Do the fastest-growing regions produce the highest equity returns?
 

By: Dan Rasmussen & Chris Satterthwaite

No one who’s been paying any sort of attention to the stock market has missed the dramatic outperformance over the past decade of US equities relative to international markets. 

A recent study by AQR found that the biggest driver of this outperformance was real growth, with US companies growing significantly faster than international peers. The below chart shows average (not compounded) equity returns for the US, Europe, Japan, and emerging markets over the past 10 years relative to the average (not compounded) annual revenue growth for companies in each market. 

Figure 1: Equity Returns and Revenue Growth

Source: Capital IQ, Verdad

It is all too easy to extrapolate the US’s strong corporate revenue growth into the future and argue that this will be a continued source of US outperformance in the future. But growth leadership changes frequently, and, looking on a more granular basis, there’s reason to doubt the connection between higher relative growth and higher relative equity returns.

The methodology used to calculate annual revenue growth is inspired by an academic paper on macro forecasting using financial statements: we aggregate the revenue of all companies in each region and create a daily updated index of year-over-year revenue growth. We can see revenue growth moving in real time in the below chart.

Figure 2: Real-Time YoY Revenue Growth by Region

Source: Capital IQ, Verdad

Our indexed revenue growth data shows that the US has won not necessarily by growing fastest every year (the US had the fastest regional growth in only 3 out of the last 10 years) but rather by having strong growth throughout the decade, with about 20% lower volatility than Europe or Japan.

But what’s perhaps most interesting is that regressing relative equity returns against relative revenue growth had no statistical significance. The fastest-growing equity markets did not concurrently earn the highest equity returns within each year. To understand why, examine the chart below, which shows average revenue growth versus average equity returns by region by year.

- Recorded information
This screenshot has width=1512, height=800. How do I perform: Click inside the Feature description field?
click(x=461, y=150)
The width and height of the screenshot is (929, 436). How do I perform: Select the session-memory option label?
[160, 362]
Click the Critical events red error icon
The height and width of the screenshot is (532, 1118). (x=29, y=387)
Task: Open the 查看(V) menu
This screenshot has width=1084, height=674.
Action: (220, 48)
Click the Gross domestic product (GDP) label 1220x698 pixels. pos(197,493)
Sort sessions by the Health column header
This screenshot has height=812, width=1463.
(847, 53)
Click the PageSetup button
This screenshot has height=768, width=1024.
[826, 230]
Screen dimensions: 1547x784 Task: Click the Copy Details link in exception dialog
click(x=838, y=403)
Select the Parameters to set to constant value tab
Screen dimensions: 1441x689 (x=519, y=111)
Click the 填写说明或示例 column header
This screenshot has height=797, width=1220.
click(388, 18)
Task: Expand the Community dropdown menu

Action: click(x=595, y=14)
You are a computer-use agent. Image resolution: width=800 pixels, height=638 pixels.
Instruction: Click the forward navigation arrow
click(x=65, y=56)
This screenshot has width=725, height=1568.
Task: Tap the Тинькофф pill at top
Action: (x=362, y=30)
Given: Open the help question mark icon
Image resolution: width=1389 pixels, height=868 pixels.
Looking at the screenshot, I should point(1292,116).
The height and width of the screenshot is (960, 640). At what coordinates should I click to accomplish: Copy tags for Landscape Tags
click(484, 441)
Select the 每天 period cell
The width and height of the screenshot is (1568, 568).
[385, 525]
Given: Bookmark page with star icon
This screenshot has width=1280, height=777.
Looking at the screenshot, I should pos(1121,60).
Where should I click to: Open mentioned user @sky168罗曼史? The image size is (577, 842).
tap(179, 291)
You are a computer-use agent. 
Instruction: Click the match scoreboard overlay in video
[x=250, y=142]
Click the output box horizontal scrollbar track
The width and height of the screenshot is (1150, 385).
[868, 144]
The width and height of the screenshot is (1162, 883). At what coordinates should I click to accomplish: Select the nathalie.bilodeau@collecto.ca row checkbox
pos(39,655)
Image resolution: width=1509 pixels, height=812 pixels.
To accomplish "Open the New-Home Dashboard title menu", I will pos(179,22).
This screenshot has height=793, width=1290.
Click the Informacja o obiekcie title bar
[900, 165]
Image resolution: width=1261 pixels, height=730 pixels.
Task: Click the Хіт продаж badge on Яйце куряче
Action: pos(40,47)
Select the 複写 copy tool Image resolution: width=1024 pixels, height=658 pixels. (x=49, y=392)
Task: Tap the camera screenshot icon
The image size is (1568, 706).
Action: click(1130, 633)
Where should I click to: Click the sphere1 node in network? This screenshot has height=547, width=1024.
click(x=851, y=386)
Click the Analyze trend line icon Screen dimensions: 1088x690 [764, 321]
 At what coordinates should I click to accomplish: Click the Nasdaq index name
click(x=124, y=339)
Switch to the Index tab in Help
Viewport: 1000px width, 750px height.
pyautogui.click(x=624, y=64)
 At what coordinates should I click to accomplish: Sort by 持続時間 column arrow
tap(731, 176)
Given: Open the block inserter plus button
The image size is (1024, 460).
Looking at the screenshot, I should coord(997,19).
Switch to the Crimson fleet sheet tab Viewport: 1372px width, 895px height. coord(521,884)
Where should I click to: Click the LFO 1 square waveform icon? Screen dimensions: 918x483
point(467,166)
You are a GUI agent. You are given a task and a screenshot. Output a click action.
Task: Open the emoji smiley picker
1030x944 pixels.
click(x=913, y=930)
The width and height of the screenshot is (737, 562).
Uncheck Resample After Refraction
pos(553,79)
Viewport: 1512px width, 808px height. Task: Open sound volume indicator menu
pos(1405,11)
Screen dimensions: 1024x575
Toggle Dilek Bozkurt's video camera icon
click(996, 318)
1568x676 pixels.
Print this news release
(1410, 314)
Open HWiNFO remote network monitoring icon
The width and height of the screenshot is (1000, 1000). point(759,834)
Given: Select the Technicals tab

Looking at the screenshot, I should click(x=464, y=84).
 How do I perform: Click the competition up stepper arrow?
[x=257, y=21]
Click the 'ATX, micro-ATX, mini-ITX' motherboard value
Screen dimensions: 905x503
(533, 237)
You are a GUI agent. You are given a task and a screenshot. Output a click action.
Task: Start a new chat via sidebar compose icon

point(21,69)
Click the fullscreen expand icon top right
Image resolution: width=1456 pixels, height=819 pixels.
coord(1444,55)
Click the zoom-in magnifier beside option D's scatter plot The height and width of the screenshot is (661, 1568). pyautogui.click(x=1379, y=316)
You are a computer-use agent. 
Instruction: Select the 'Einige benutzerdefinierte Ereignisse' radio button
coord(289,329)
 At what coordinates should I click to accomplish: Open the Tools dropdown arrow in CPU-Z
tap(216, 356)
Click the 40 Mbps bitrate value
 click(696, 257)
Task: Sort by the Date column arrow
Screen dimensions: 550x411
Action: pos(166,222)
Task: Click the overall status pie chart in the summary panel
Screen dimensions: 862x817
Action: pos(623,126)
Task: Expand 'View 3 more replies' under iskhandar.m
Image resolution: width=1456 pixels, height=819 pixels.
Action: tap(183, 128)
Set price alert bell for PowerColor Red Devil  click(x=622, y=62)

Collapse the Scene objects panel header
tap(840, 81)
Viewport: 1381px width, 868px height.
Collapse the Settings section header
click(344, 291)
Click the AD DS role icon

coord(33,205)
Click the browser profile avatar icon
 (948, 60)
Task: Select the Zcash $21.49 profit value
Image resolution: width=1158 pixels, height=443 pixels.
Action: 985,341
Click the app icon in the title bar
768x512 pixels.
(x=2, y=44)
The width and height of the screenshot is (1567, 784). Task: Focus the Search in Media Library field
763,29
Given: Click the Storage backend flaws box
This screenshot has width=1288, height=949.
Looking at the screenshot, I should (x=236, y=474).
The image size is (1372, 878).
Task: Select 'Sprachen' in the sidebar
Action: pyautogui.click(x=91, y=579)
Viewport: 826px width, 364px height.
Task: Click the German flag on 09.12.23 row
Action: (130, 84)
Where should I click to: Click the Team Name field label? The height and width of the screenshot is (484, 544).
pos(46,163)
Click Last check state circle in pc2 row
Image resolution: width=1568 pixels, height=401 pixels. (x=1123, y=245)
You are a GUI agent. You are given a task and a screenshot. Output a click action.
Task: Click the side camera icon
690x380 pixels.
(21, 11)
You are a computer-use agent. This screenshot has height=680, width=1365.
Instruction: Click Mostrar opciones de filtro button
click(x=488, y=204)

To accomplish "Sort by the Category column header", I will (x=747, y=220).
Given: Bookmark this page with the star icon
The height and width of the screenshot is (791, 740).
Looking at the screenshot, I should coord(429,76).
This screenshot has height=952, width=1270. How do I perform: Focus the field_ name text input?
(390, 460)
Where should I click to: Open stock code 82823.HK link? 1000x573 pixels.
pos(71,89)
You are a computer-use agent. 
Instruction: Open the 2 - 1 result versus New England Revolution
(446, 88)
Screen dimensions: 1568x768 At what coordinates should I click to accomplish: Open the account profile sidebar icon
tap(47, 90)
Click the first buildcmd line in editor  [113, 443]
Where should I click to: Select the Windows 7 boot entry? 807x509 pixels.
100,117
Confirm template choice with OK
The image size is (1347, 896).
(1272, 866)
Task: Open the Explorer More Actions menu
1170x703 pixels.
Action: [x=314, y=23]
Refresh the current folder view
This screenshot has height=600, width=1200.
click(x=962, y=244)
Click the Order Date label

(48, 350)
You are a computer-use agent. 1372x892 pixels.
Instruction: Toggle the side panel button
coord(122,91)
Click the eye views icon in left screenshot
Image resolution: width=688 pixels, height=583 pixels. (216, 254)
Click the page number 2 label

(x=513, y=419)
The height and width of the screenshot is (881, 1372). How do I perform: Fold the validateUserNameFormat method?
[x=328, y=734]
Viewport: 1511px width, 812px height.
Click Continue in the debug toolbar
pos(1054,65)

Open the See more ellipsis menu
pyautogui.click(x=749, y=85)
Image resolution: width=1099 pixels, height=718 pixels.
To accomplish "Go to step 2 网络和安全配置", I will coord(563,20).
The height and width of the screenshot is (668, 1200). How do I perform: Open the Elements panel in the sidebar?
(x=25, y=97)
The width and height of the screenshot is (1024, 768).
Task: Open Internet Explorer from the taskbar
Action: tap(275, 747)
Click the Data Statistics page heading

- To be done
a - In the article on regional growth and equity returns, why is it risky to assume strong US revenue growth will keep driving US outperformance?
b - According to the article on regional growth and equity returns, in how many of the last 10 years did the US have the fastest regional growth?
c - Write the next part of the article on regional growth and equity returns, picking up after its last sentence.

- Replies
a - Growth leadership changes often between regions. A closer look also gives reason to doubt that faster relative growth leads to higher relative equity returns.

b - Only 3 of the last 10 years.

c -
Figure 3: Average Revenue Growth vs. Average Equity Returns

Source: Capital IQ, Verdad

This is a lot of numbers (and a lot of colors), but note how unrelated the left and right sides appear to be. Take, for example, emerging markets, which grew the fastest from 2016 to 2020 (mainly driven by China) yet had lagging equity returns in 2018, 2019, and 2020. Or note how slowly the US grew revenue in 2023 yet how much the stock market outperformed.

There does not appear to be a strong year-to-year relationship between growth and equity returns. That is because prices are forward looking. To successfully bet on high revenue growth, one would need to accurately project this high relative growth over the course of multiple years into the future (e.g., predicting that the US would have the highest revenue growth over the next decade, starting in 2014).

In our opinion, a simple strategy of chasing high revenue growth at the country level doesn’t produce attractive returns when rebalancing monthly or annually. We believe the simple argument to invest in the fastest-growing region doesn’t work as an investment strategy—something investors should be conscious of as they hear the seductive calls to overweight the United States even further.